### TASK TO COMPLETE
Write each line exactly, from the line that holds "Task: Open the hamburger main menu" through the final line of the material, and no other line.

### PROVIDED ENTRIES
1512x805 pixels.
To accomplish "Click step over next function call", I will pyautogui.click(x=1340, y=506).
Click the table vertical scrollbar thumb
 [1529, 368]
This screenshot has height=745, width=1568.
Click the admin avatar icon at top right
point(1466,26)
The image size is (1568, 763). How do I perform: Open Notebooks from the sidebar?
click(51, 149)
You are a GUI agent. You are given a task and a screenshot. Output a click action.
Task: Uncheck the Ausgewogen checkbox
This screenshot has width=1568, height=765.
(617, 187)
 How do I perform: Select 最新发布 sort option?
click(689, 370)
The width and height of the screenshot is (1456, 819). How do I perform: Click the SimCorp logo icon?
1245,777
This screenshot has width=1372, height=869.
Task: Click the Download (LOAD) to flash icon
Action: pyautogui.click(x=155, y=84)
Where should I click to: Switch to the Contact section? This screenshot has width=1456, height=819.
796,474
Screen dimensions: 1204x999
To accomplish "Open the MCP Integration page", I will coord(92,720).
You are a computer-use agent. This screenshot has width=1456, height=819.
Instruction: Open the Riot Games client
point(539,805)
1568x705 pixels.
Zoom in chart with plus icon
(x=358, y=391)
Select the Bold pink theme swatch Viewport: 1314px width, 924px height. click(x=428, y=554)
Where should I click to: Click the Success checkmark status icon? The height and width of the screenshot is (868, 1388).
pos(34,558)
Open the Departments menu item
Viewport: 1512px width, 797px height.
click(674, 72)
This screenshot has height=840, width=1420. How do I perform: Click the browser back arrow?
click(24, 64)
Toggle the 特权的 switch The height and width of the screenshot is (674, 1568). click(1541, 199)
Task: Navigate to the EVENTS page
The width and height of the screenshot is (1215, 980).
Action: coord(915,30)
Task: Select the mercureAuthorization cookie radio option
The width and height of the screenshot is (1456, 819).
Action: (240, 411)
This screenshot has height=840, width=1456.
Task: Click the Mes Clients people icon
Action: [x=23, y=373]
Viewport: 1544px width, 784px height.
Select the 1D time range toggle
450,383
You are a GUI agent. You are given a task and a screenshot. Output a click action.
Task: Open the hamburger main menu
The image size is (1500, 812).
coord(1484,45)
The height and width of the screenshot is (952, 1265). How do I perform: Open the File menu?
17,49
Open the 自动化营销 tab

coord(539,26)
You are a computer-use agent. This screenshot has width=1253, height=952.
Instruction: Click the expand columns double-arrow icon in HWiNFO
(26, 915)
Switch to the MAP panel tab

### OUTPUT OF THE TASK
Task: Open the hamburger main menu
The image size is (1500, 812).
coord(1484,45)
The height and width of the screenshot is (952, 1265). How do I perform: Open the File menu?
17,49
Open the 自动化营销 tab

coord(539,26)
You are a computer-use agent. This screenshot has width=1253, height=952.
Instruction: Click the expand columns double-arrow icon in HWiNFO
(26, 915)
Switch to the MAP panel tab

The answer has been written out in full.